Data for review section start

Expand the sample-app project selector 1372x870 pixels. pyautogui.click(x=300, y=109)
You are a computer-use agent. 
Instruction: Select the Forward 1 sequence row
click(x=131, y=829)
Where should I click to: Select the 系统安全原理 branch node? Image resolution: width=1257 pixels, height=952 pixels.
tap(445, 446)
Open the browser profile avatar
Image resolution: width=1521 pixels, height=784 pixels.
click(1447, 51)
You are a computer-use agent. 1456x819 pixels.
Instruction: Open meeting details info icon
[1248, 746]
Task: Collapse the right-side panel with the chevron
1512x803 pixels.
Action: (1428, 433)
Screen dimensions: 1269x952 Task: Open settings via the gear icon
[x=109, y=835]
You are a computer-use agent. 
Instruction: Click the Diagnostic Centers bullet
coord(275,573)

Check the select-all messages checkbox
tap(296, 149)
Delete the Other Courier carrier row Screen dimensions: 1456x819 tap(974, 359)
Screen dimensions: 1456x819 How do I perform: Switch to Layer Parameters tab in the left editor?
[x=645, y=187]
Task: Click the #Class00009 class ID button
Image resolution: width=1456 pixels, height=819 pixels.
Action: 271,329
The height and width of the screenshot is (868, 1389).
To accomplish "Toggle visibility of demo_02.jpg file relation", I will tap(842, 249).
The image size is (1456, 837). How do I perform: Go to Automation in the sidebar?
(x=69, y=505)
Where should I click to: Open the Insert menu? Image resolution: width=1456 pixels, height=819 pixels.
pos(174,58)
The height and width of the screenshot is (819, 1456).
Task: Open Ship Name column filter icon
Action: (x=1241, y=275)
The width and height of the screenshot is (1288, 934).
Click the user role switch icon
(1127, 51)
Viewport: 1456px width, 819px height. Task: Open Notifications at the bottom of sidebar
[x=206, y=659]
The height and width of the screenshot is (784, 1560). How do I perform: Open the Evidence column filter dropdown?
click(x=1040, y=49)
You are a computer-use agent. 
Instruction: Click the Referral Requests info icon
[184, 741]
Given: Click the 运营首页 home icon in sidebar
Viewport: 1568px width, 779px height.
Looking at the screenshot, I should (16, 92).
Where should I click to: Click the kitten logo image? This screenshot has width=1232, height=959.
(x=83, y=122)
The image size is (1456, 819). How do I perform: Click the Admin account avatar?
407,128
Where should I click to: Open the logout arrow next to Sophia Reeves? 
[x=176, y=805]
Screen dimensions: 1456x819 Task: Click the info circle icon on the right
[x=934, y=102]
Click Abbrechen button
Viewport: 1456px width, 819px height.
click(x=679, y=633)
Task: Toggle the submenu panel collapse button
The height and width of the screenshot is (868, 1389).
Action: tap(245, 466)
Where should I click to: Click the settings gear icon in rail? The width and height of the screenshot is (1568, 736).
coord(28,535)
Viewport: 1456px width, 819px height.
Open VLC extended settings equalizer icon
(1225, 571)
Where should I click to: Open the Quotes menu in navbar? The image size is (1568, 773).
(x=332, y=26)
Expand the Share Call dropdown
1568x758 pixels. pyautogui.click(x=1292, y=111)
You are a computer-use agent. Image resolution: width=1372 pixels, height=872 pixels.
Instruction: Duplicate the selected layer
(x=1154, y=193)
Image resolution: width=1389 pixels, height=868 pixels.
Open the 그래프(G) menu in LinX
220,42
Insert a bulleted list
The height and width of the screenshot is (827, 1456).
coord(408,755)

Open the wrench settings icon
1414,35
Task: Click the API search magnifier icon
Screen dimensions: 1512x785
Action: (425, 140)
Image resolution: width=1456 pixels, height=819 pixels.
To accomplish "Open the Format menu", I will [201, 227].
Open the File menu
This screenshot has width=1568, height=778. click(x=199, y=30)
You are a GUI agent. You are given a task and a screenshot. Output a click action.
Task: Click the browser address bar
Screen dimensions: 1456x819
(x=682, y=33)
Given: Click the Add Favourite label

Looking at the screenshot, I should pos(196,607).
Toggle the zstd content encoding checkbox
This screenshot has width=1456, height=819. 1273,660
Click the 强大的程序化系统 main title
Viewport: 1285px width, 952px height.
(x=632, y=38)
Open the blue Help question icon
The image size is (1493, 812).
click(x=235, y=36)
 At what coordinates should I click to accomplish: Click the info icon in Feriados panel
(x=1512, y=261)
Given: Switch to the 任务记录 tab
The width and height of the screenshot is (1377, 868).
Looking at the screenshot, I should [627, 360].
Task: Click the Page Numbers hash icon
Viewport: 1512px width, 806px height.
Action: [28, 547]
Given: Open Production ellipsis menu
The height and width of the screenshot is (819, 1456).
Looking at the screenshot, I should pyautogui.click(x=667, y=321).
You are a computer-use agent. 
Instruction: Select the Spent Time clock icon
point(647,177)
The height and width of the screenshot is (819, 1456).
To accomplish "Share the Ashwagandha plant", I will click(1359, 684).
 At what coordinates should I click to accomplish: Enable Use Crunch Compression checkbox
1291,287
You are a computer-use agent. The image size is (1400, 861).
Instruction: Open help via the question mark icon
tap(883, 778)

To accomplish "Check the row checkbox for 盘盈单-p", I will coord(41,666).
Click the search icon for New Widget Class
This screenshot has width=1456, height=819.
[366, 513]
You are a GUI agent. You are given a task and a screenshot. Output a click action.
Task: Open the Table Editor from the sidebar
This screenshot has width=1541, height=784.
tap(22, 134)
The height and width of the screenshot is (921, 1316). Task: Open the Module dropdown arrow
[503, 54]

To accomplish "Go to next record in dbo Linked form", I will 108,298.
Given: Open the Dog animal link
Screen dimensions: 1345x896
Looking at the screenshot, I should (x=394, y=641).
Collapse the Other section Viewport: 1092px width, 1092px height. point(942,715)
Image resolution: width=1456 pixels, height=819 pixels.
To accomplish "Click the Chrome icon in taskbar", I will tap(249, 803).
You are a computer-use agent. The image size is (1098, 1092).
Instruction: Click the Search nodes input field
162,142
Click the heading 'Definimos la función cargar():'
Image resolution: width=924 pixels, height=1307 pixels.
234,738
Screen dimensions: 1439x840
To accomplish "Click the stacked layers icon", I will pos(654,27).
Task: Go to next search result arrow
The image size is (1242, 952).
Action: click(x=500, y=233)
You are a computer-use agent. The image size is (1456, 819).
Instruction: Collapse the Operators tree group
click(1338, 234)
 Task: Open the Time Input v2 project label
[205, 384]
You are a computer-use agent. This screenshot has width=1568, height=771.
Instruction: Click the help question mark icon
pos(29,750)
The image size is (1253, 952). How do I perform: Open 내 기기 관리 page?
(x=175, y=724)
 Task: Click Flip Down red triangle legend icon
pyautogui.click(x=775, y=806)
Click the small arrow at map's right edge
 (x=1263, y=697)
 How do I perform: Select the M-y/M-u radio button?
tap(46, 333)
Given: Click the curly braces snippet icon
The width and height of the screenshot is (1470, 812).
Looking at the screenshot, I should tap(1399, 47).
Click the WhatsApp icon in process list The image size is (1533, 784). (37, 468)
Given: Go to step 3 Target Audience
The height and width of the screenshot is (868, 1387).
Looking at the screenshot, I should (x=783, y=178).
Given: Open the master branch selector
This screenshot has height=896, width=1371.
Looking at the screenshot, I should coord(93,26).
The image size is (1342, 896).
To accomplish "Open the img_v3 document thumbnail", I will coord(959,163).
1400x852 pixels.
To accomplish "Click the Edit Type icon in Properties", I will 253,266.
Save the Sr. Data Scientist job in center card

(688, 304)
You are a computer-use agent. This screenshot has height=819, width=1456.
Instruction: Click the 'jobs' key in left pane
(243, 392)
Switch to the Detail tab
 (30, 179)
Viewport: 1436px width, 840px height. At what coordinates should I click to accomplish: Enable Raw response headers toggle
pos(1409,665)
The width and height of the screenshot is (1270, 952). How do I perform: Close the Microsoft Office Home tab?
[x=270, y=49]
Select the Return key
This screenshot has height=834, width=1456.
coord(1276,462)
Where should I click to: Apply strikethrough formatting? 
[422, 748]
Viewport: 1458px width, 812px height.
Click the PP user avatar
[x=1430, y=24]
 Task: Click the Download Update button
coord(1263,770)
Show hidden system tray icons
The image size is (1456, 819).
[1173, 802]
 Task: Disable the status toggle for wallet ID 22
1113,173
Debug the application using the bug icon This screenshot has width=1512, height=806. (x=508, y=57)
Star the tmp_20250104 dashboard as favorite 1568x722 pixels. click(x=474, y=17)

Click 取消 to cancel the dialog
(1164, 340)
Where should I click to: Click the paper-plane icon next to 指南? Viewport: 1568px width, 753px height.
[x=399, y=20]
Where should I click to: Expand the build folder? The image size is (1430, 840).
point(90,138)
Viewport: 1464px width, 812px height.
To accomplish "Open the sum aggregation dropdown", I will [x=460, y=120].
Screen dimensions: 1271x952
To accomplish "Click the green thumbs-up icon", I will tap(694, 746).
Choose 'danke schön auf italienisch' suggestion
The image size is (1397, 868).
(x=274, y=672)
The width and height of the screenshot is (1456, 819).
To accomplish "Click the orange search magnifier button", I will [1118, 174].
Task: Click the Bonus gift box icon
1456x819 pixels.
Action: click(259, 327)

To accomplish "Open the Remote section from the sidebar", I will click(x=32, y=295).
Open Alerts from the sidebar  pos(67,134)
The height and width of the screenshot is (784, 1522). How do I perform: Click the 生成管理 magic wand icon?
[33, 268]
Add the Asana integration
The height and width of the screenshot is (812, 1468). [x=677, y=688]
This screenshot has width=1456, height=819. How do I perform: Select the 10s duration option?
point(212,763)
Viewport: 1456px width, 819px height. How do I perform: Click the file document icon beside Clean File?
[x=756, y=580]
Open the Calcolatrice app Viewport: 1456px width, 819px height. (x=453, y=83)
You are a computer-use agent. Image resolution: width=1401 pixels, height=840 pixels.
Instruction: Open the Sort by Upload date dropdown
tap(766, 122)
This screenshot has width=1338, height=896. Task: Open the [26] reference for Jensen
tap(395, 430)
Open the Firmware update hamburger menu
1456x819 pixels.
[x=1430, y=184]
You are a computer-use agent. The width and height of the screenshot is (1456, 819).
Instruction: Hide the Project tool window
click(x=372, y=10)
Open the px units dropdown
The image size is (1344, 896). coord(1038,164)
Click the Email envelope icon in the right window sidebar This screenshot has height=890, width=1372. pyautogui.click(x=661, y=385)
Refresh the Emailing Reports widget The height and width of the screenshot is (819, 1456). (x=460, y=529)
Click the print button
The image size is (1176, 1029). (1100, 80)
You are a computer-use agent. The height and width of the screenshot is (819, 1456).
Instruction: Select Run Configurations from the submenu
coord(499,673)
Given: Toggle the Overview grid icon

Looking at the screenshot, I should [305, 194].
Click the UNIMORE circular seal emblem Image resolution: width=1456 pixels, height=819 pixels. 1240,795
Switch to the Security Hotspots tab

Data for review section end

Exercise directions: Go through the records above, find each line with the string "Other", and copy it.

Finished task:
Delete the Other Courier carrier row Screen dimensions: 1456x819 tap(974, 359)
Collapse the Other section Viewport: 1092px width, 1092px height. point(942,715)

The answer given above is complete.